§ **PROBLEM TO WORK ON**
Return each line from the items below that contains the word "arrows". Letter case must match.

==*==

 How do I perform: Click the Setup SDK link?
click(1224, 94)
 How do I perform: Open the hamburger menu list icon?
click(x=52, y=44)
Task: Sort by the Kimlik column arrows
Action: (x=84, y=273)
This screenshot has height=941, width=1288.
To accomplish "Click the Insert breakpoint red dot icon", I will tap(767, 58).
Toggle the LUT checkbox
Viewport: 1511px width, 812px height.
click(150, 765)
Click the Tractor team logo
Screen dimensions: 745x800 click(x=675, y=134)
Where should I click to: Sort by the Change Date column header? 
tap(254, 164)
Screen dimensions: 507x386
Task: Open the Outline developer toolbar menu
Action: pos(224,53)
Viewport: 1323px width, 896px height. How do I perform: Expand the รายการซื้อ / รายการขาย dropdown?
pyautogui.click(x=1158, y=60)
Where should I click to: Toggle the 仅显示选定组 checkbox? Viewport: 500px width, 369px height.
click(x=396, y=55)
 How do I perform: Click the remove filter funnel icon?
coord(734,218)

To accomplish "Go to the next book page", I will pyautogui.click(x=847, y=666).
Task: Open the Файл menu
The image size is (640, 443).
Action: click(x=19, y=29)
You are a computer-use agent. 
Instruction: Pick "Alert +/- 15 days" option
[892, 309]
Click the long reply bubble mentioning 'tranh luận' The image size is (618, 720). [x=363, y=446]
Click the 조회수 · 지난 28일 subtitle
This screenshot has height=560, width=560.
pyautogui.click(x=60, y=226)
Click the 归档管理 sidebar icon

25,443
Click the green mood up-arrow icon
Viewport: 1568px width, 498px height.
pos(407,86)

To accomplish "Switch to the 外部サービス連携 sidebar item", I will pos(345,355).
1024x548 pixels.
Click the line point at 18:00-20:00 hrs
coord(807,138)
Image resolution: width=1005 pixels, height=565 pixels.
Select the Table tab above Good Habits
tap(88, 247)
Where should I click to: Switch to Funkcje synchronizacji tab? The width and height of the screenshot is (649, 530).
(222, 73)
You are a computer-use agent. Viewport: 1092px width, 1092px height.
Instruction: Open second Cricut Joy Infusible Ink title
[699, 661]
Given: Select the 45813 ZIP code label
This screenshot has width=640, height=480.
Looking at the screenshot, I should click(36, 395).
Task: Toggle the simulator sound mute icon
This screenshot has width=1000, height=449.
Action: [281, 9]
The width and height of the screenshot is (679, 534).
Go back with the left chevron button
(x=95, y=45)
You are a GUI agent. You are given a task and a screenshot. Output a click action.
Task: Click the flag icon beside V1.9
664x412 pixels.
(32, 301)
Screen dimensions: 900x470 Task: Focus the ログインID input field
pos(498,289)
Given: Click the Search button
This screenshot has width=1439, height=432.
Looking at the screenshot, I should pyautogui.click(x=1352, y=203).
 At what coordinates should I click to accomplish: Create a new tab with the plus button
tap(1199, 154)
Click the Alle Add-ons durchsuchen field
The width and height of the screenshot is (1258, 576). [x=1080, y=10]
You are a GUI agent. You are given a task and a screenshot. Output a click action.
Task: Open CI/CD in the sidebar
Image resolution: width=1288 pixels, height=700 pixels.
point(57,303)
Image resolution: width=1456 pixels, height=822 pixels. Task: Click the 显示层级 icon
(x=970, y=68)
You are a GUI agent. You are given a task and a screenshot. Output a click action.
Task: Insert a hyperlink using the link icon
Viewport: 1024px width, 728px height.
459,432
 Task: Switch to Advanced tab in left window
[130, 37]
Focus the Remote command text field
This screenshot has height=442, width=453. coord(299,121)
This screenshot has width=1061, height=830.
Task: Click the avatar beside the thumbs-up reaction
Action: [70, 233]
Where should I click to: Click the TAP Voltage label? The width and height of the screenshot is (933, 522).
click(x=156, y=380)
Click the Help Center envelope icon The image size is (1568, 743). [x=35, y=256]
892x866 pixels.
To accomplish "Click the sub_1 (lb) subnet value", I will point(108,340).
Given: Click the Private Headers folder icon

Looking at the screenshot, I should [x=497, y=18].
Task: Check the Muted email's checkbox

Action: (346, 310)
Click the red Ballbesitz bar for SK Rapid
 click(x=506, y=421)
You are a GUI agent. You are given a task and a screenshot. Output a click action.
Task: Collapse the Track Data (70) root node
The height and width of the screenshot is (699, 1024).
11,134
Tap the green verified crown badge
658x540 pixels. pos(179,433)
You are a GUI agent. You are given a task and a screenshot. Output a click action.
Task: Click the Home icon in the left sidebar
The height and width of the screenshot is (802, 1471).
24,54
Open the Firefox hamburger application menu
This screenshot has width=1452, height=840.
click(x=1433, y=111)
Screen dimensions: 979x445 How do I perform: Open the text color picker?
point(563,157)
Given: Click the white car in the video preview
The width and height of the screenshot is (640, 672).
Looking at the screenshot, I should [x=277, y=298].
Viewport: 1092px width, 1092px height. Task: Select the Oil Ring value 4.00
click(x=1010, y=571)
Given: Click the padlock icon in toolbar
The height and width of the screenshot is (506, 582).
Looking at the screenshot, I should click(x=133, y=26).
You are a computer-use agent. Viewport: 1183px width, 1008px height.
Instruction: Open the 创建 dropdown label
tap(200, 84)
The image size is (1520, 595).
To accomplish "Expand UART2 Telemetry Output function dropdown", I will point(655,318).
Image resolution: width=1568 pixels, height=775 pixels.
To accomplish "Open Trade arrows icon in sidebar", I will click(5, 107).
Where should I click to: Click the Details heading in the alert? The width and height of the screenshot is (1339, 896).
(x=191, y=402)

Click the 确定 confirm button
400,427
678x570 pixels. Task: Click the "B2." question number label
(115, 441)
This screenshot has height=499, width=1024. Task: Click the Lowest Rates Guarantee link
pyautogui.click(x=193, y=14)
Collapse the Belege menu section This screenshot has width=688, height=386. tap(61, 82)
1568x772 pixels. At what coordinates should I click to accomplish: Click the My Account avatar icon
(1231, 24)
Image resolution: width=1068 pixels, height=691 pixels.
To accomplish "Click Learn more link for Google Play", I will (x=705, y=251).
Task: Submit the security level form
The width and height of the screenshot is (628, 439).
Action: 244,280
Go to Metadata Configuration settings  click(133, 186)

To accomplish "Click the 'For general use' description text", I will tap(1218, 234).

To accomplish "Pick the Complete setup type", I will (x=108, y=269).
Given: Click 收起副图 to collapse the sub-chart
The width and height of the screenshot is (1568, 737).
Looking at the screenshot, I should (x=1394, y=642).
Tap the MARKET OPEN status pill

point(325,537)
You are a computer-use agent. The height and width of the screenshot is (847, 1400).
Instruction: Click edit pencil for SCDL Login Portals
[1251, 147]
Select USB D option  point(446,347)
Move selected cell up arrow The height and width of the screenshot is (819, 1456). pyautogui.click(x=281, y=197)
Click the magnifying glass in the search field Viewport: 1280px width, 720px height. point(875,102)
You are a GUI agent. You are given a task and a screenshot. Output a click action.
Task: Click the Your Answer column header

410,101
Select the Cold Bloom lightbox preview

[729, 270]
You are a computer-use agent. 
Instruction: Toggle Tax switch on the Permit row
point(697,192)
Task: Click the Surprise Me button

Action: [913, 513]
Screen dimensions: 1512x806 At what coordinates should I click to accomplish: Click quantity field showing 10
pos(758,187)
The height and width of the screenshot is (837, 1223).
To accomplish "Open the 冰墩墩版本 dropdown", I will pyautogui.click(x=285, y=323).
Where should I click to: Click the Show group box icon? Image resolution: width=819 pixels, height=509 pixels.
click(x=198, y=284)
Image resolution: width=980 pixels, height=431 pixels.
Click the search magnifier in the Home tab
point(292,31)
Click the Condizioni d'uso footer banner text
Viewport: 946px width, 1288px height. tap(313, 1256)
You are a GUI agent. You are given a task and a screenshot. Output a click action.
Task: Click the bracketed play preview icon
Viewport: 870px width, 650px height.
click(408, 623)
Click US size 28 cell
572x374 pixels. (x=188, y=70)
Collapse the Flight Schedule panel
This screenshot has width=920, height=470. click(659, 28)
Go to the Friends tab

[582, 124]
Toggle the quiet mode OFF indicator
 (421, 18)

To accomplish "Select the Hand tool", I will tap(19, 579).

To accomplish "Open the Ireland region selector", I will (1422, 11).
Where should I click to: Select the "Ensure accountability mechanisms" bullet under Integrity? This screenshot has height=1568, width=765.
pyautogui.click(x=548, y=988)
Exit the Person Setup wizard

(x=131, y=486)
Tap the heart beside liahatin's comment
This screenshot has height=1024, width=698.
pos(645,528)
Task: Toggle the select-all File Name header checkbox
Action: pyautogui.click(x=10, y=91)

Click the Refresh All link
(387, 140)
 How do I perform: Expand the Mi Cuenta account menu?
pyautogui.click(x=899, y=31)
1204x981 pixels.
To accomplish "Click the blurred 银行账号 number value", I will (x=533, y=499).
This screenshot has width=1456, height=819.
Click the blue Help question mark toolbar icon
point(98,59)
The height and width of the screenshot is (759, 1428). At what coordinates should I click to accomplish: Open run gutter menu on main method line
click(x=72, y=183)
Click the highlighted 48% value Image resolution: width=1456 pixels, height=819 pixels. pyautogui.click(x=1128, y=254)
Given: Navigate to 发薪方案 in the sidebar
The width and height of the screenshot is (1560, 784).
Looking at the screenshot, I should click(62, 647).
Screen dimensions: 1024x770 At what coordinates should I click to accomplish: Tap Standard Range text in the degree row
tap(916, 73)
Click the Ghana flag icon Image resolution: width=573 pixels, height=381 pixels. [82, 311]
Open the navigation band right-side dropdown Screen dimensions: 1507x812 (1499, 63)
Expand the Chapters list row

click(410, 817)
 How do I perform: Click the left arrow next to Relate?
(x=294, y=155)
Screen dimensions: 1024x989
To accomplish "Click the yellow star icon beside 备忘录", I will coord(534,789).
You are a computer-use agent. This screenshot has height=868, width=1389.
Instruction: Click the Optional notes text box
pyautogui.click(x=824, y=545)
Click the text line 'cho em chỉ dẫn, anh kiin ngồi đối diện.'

==*==

§ **TASK SOLUTION**
Task: Sort by the Kimlik column arrows
To accomplish "Open Trade arrows icon in sidebar", I will click(5, 107).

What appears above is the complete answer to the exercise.